Note how we have "duplicate" data because every worker runs the same input code.

This is best used when you have an input source that can be partitioned without coordination, like a Kafka topic or partitioned Parquet files or logs from individual servers, and need higher throughput. Unlike run_cluster(), all steps (including input and output) are run in parallel.

Multiple Workers Manual Cluster

The final entry point, bytewax.cluster_main() is the most flexible. It allows you to start up a single process within a cluster of processes that you are manually coordinating. The input and output API also use builders, but you have to pass in the network addresses of the other processes you have started up yourself and assign them each a unique ID.

cluster_main() takes in a list of hostname and port of all workers (including itself). Each worker must be given a unique process ID.
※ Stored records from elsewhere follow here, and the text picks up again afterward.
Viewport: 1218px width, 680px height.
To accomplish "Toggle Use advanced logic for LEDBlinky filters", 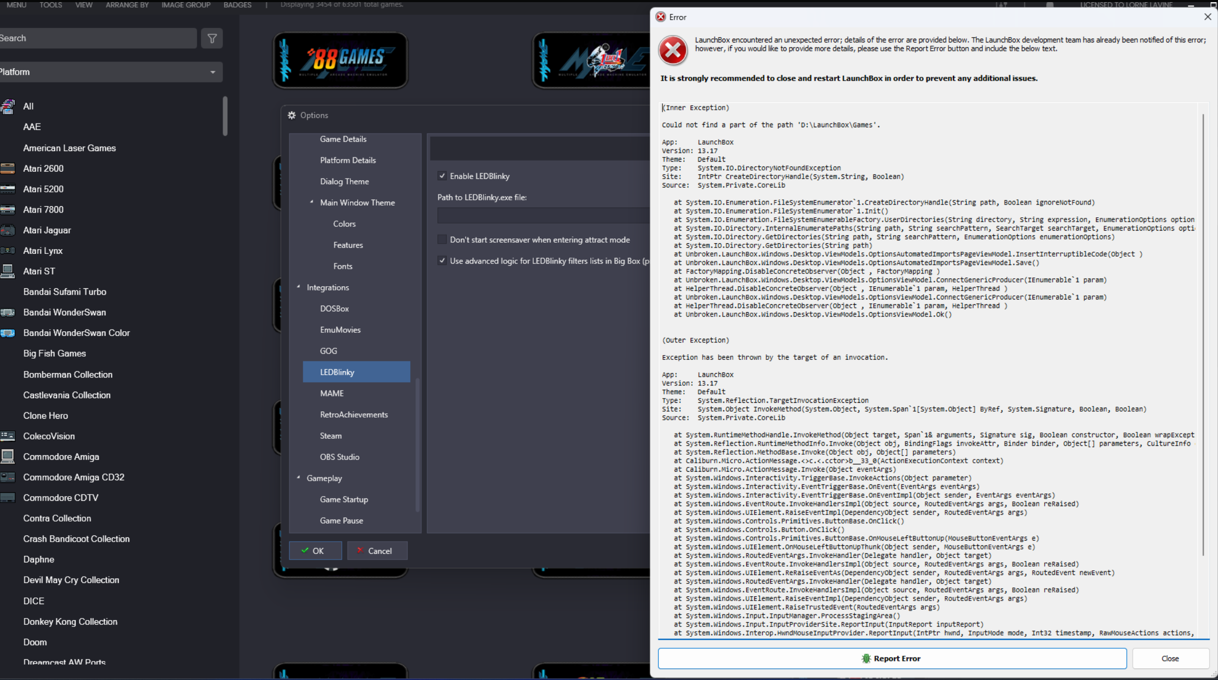I will tap(442, 261).
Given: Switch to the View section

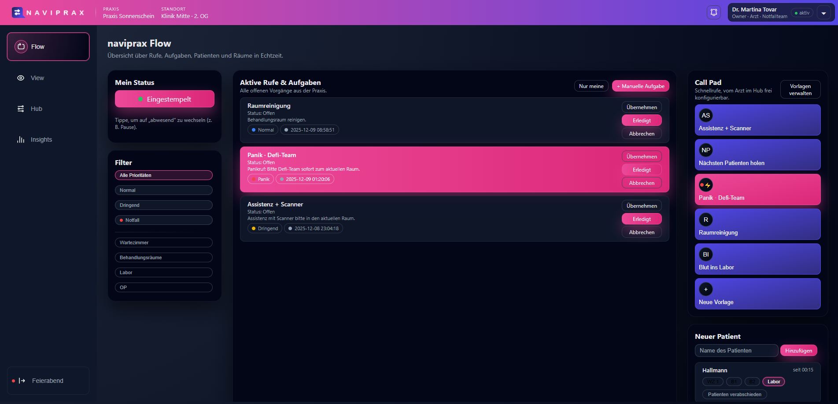Looking at the screenshot, I should 37,77.
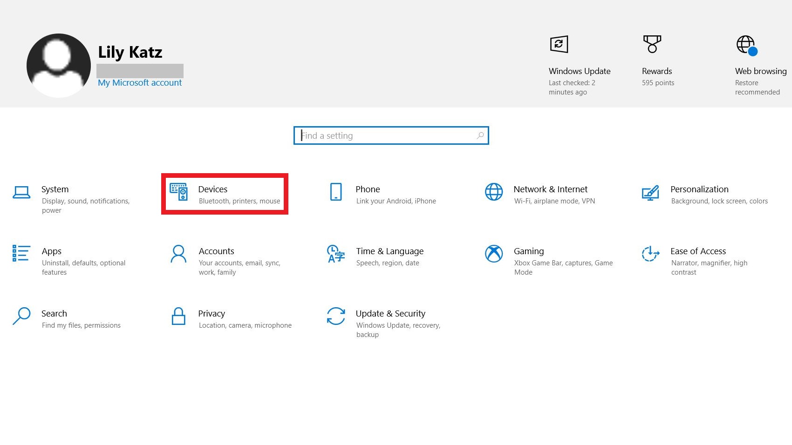
Task: Click the Phone icon
Action: [336, 192]
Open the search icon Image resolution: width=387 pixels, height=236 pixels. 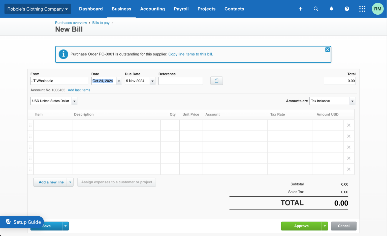click(316, 9)
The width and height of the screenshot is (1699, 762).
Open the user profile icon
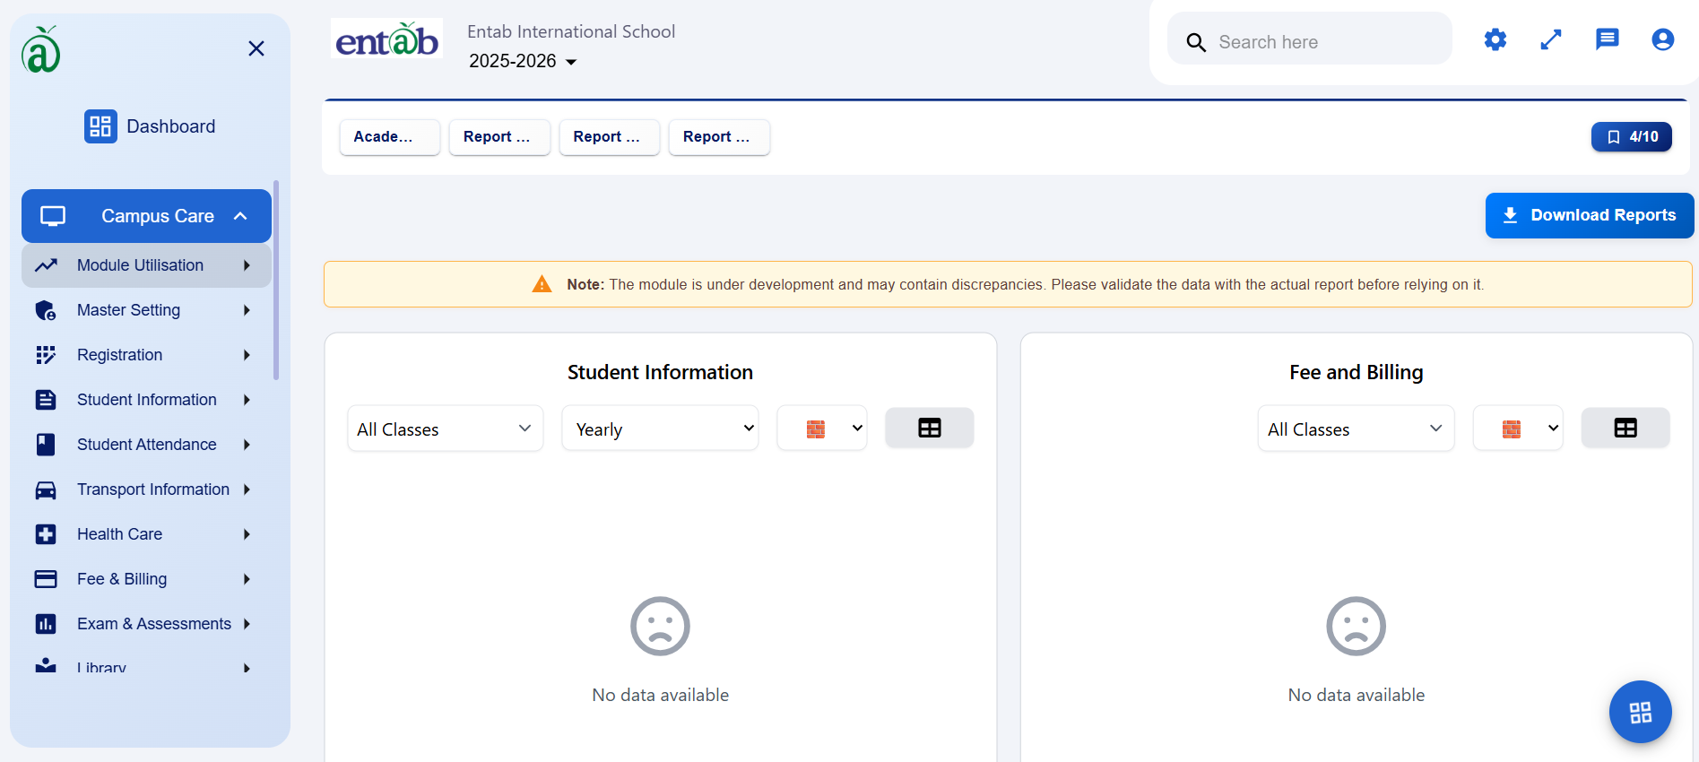coord(1662,40)
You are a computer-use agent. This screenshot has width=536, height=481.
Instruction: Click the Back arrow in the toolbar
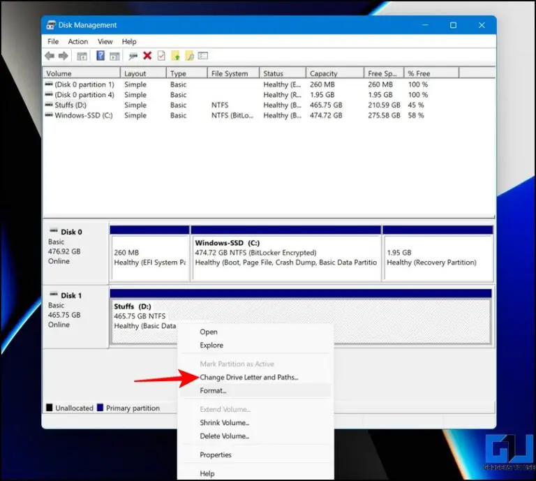(x=50, y=56)
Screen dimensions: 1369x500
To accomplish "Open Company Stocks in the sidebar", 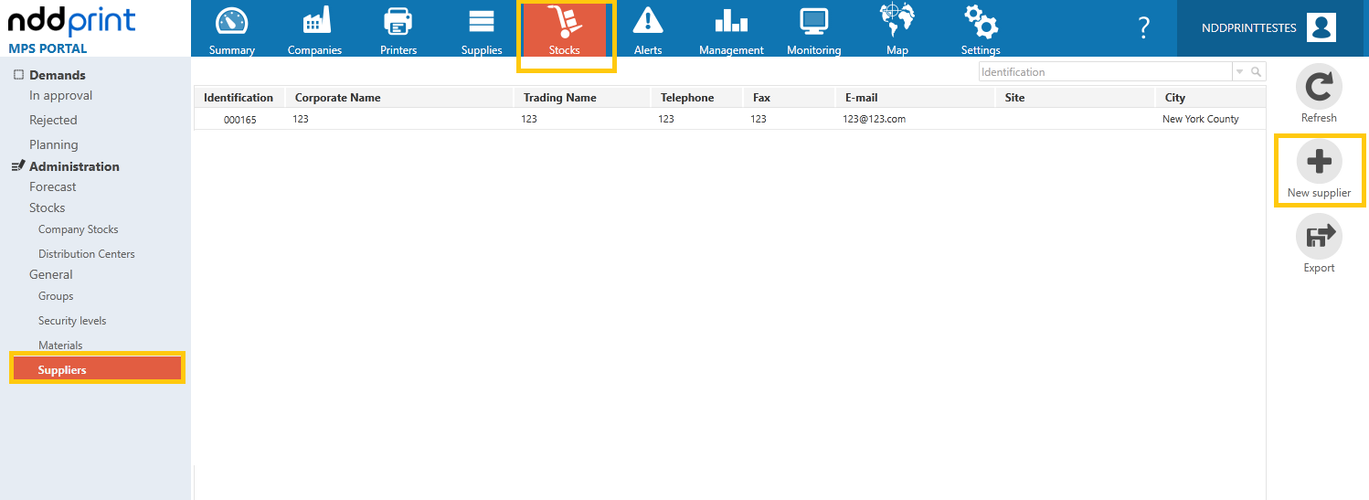I will pyautogui.click(x=79, y=229).
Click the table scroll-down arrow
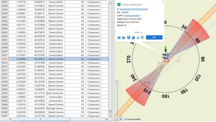This screenshot has height=122, width=216. 110,116
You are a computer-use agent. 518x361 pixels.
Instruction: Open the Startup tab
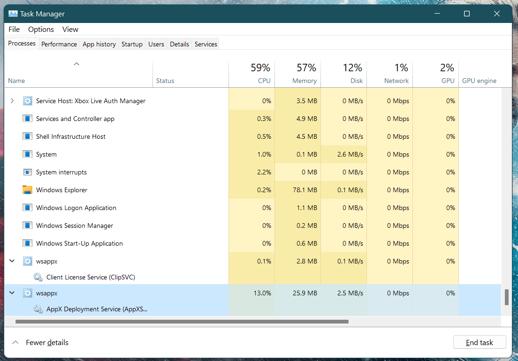coord(132,44)
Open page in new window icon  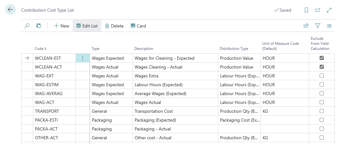pyautogui.click(x=318, y=10)
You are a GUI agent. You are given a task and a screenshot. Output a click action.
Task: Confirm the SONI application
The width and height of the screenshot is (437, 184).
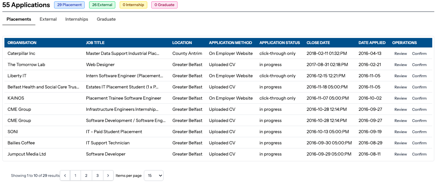(419, 132)
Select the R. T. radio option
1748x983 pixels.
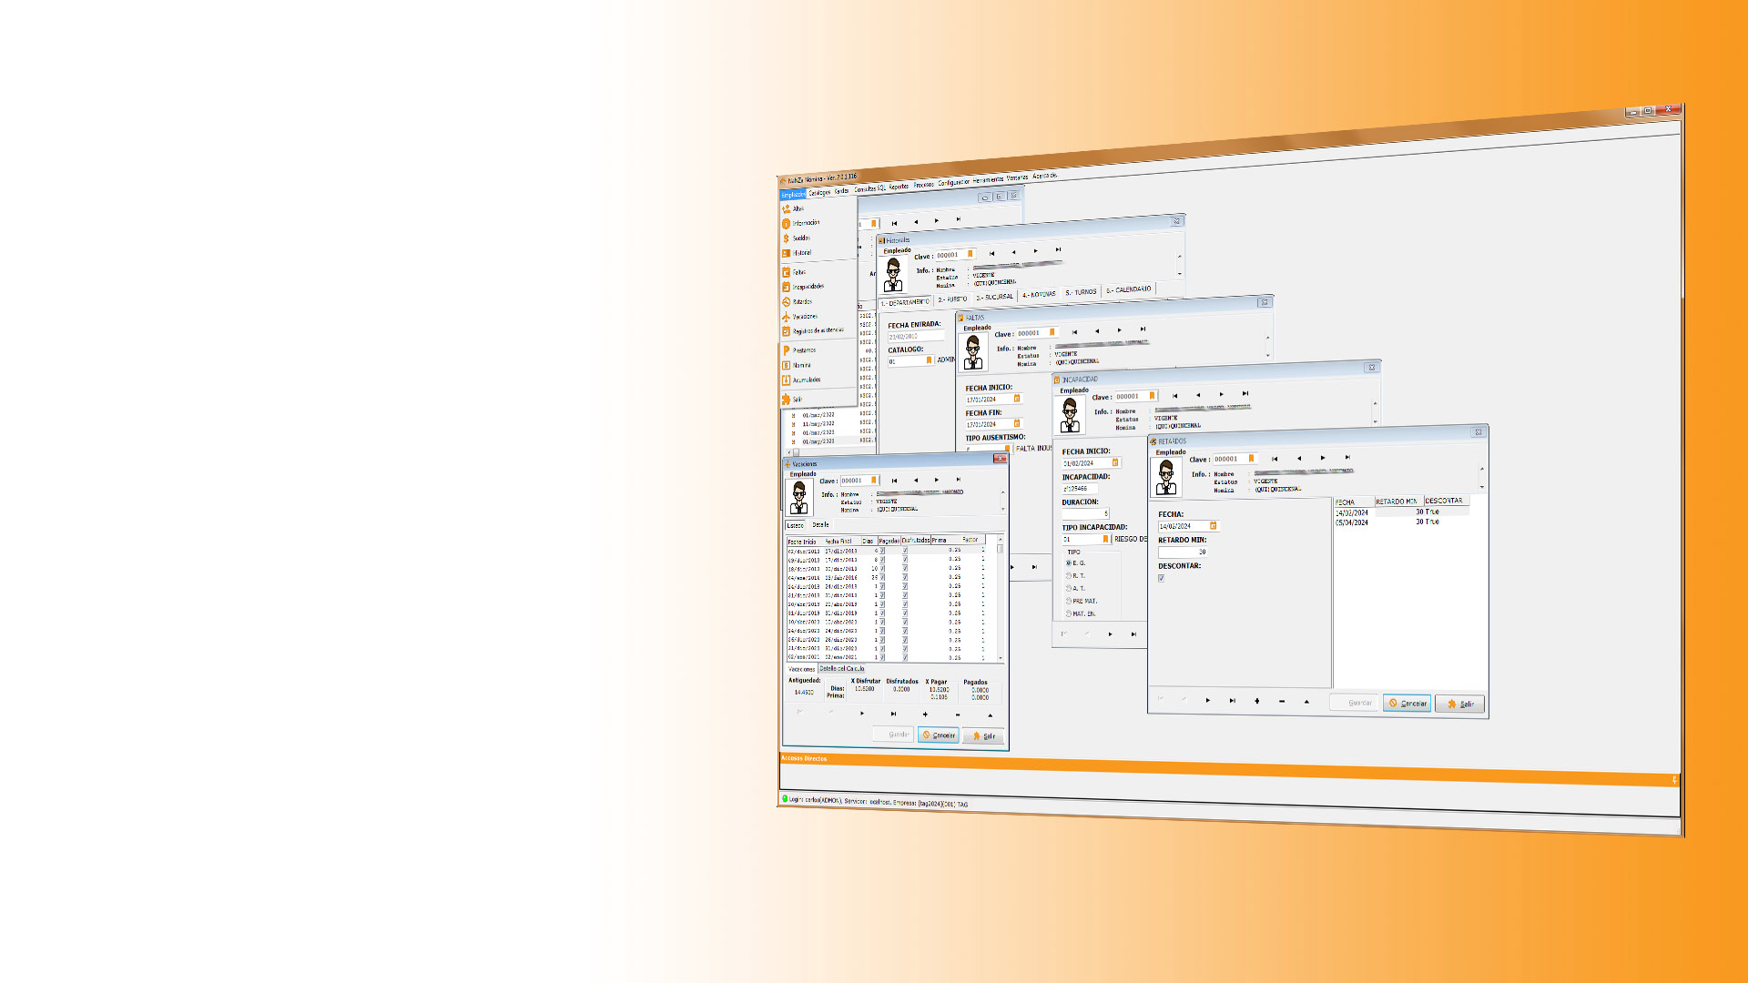click(1069, 576)
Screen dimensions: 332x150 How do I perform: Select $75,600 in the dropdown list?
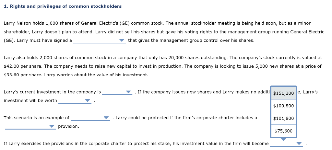point(283,131)
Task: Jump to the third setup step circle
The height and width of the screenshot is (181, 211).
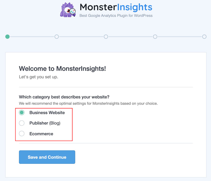Action: [x=106, y=37]
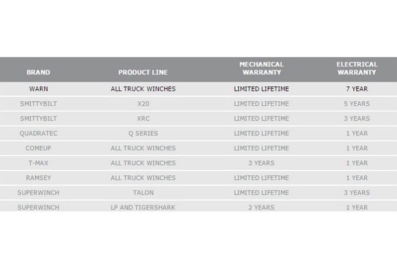
Task: Select the RAMSEY brand cell
Action: click(38, 178)
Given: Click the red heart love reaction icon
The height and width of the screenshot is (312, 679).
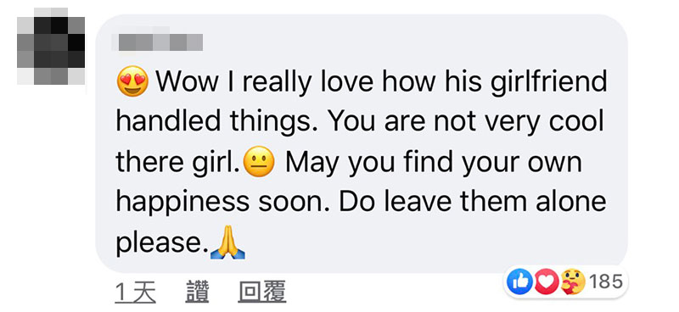Looking at the screenshot, I should click(547, 281).
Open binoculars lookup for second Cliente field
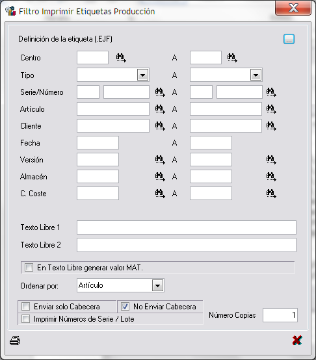 271,126
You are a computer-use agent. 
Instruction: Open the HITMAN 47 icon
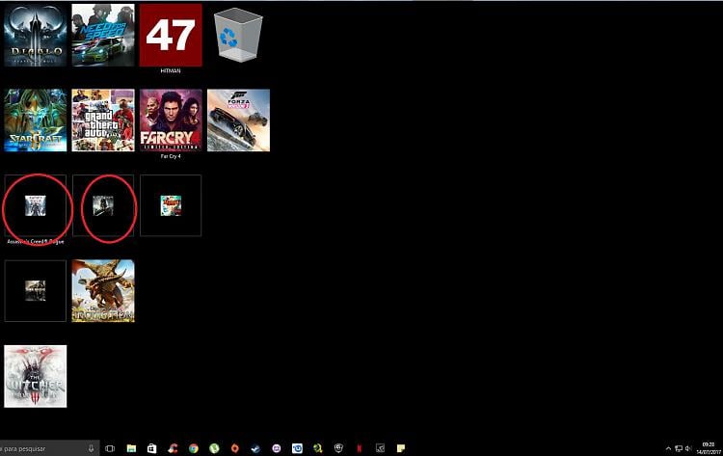171,35
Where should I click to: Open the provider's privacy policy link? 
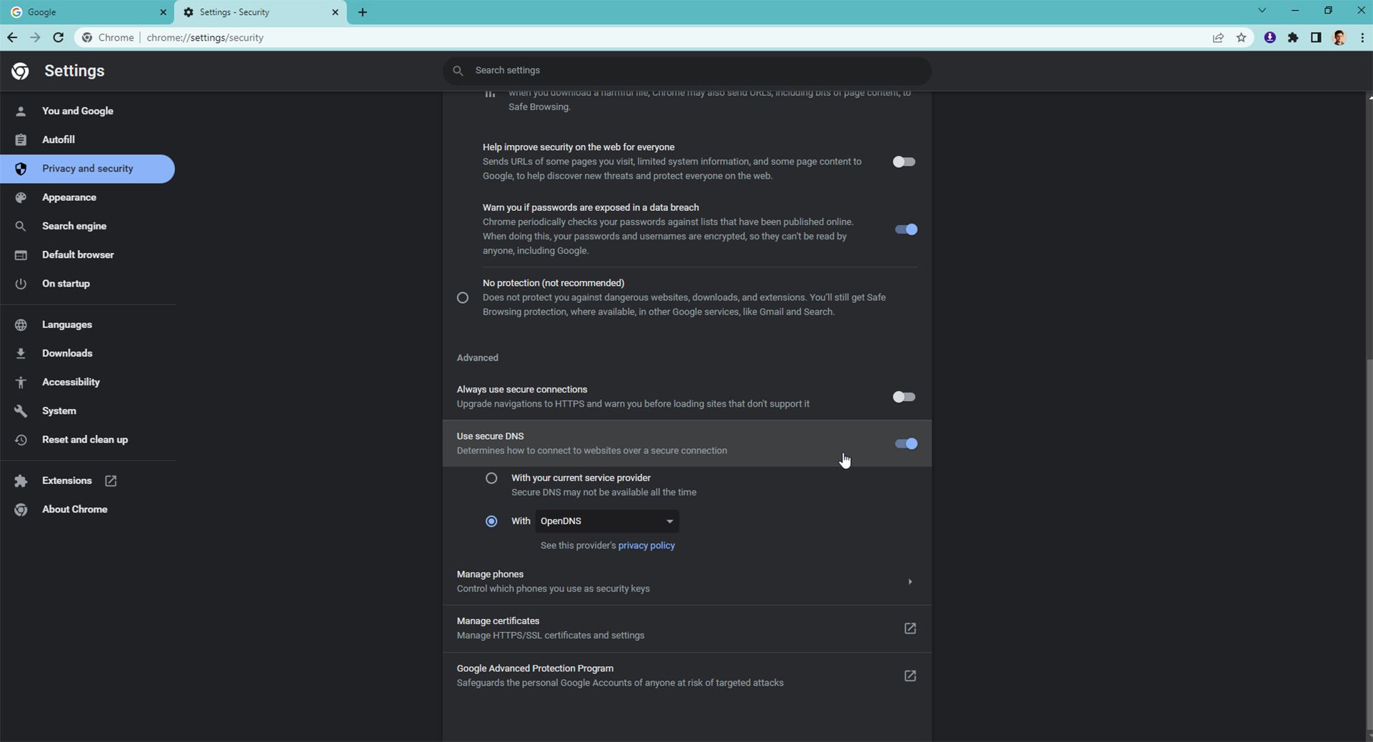point(646,545)
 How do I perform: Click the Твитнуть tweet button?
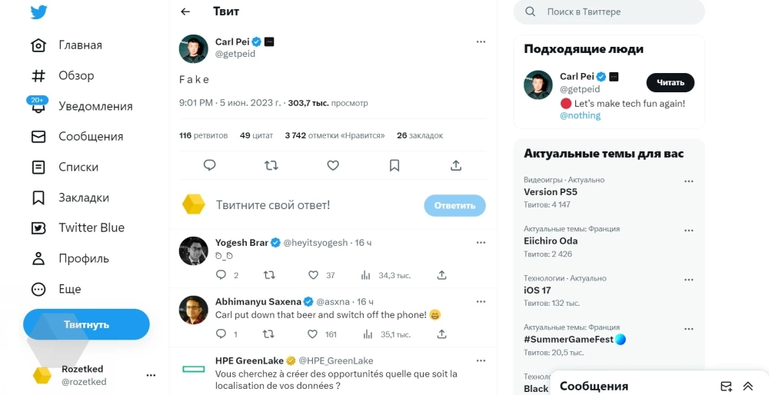[86, 324]
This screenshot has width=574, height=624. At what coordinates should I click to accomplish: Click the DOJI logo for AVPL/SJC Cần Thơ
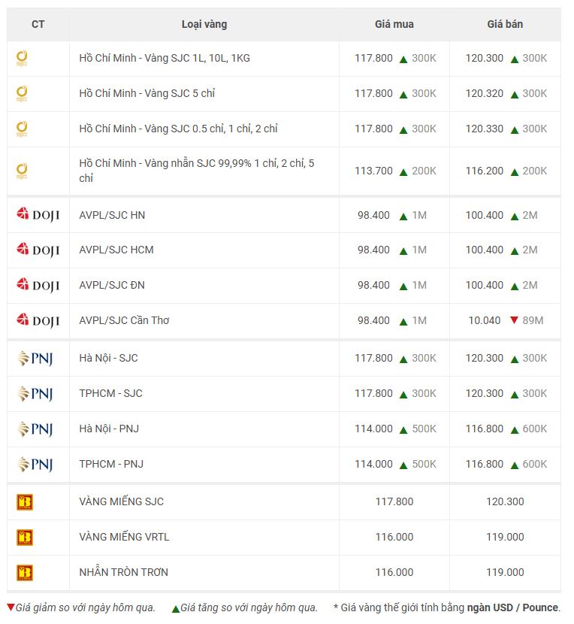(38, 320)
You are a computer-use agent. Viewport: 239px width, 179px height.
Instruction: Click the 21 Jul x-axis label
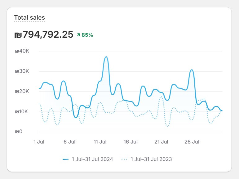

As in spawn_cluster(), the input builder function passed to a manual input configuration should return an iterable that yields (epoch, item) tuples. Likewise, if you are using a KafkaInputConfig, epochs will be managed based on the messages_per_epoch parameter.

The output builder function should return a callback function that can be called with each epoch and item of output produced.

cluster_main() blocks until the dataflow is complete.

from bytewax import cluster_main
from bytewax.inputs import AdvanceTo, Emit, ManualInputConfig


def input_builder(worker_index, worker_count, resume_epoch):
    for epoch, x in enumerate(range(resume_epoch, 3)):
        yield AdvanceTo(epoch)
        yield Emit({"input_from": worker_index, "x": x})


def output_builder(worker_index, worker_count):
    def output_handler(epoch_item):
        epoch, item = epoch_item
        test_print("Epoch:", epoch, "Worker", item["input_from"], "introduced:", item["x"])

    return output_handler


flow = Dataflow()


def incr(item):
    item["x"] += 1
    return item


flow.map(incr)
flow.capture()


addresses = [
    "localhost:2101",
    # You would put the address and port of each other process in the cluster here:
    # "localhost:2102",
    # ...
]
cluster_main(
    flow,
    ManualInputConfig(input_builder),
    output_builder,
    addresses=addresses,
    proc_id=0,
    worker_count_per_proc=2
)

In this toy example here, the cluster is only of a single process with an ID of 0, so there are only two workers in the sample output:

Epoch: 0 Worker 0 introduced: 1
Epoch: 0 Worker 1 introduced: 1
Epoch: 1 Worker 0 introduced: 2
Epoch: 1 Worker 1 introduced: 2
Epoch: 2 Worker 0 introduced: 3
Epoch: 2 Worker 1 introduced: 3

This is best used for using Bytewax as a long-running data processing service. You can scale up to take advantage of multiple machines.

It still requires input and output to be partitioned (and workers to read non-overlapping input). There is overhead of pickling and sending items between processes when aggregation needs to occur.